Because of symmetry:
* The path from $\theta = -\pi/4$ to $0$ will mirror the above, completing the first petal on the right side. This petal goes from the origin out to $r=3$ at $\theta=0$ and back to the origin at $\theta=\pm \pi/4$.
* Since $\cos 2\theta$ must be positive, there are no points for $\theta$ between $\pi/4$ and $3\pi/4$ (like $\theta = \pi/2$). The graph "disappears" in those sections because $r$ would be imaginary.

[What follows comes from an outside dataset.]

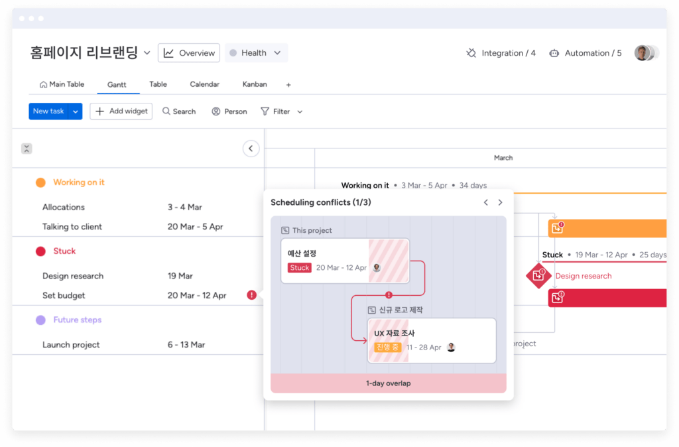Click the collapse-all rows icon
Screen dimensions: 679x447
[27, 149]
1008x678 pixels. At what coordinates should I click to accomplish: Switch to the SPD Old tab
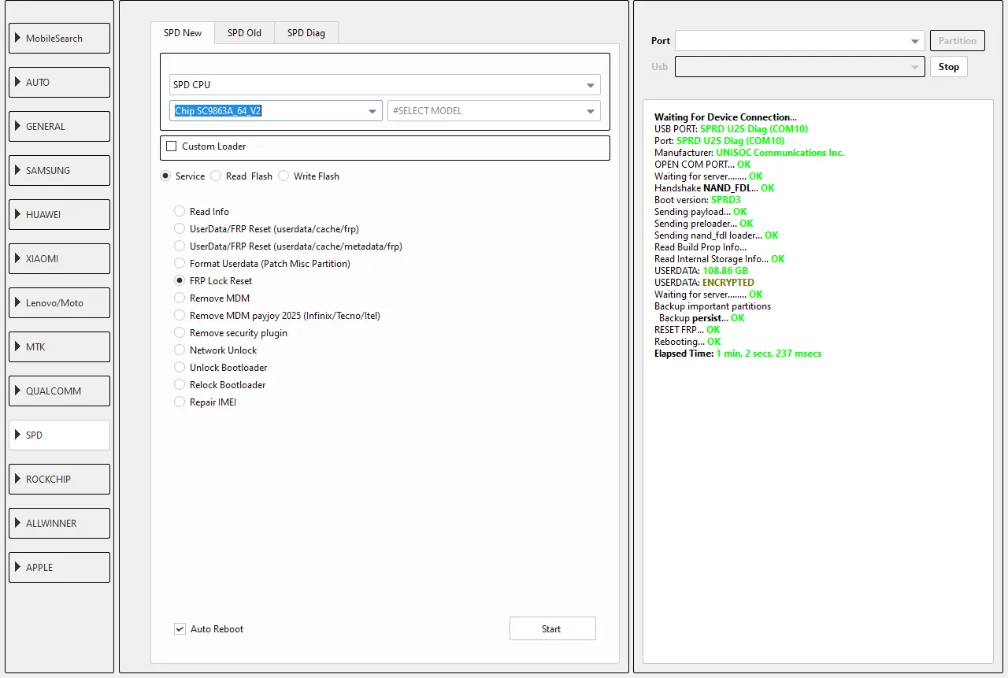(x=244, y=33)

Now let's find the other petal:
* **When $\theta = \pi$ (straight to the left):**
$r^2 = 9 \cos(2 \cdot \pi) = 9 \cos(2\pi) = 9 \cdot 1 = 9$.
So, $r = \pm 3$. This means points are at $(3, \pi)$ and $(-3, \pi)$. $(3, \pi)$ is actually on the negative x-axis (since it's $3$ units away from the origin in the direction of $\pi$), and $(-3, \pi)$ is on the positive x-axis (since it's $3$ units away in the direction opposite to $\pi$).

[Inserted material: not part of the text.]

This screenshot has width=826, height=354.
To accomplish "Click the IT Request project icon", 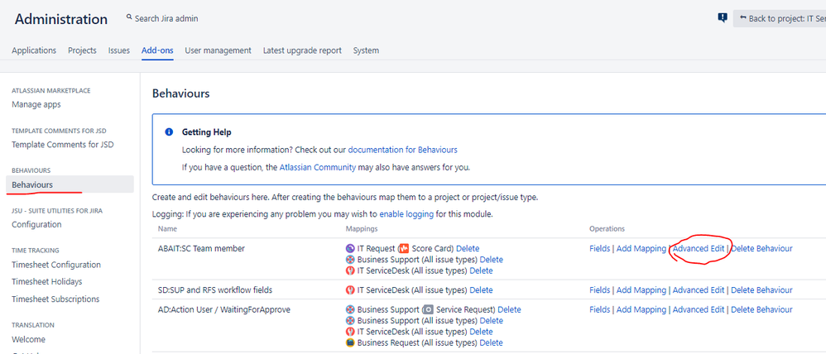I will pyautogui.click(x=350, y=248).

This forms another petal on the left side, symmetric to the first one. It goes from the origin at $3\pi/4$ to $r=3$ at $\theta=\pi$ and back to the origin at $\theta=5\pi/4$.

**Drawing it Out (Imagine in your head):**
You start at the origin.
1. As you move from $\theta=0$ to $\theta=\pi/4$, you draw a curve from $r=3$ on the positive x-axis down to the origin.
2. Then, reflect this curve across the x-axis to get the part from $\theta=0$ to $\theta=-\pi/4$. This completes the right-side loop.
3. Next, there's a gap where no points exist (between $\theta=\pi/4$ and $\theta=3\pi/4$).
4. Then, a new loop starts. As you move from $\theta=3\pi/4$ to $\theta=5\pi/4$ (or just focus on $\theta=\pi$), you'll draw the left-side loop that reaches out to $r=\pm3$ on the negative x-axis and then comes back to the origin.

The final graph looks like a figure-eight, stretched horizontally. It's called a Lemniscate!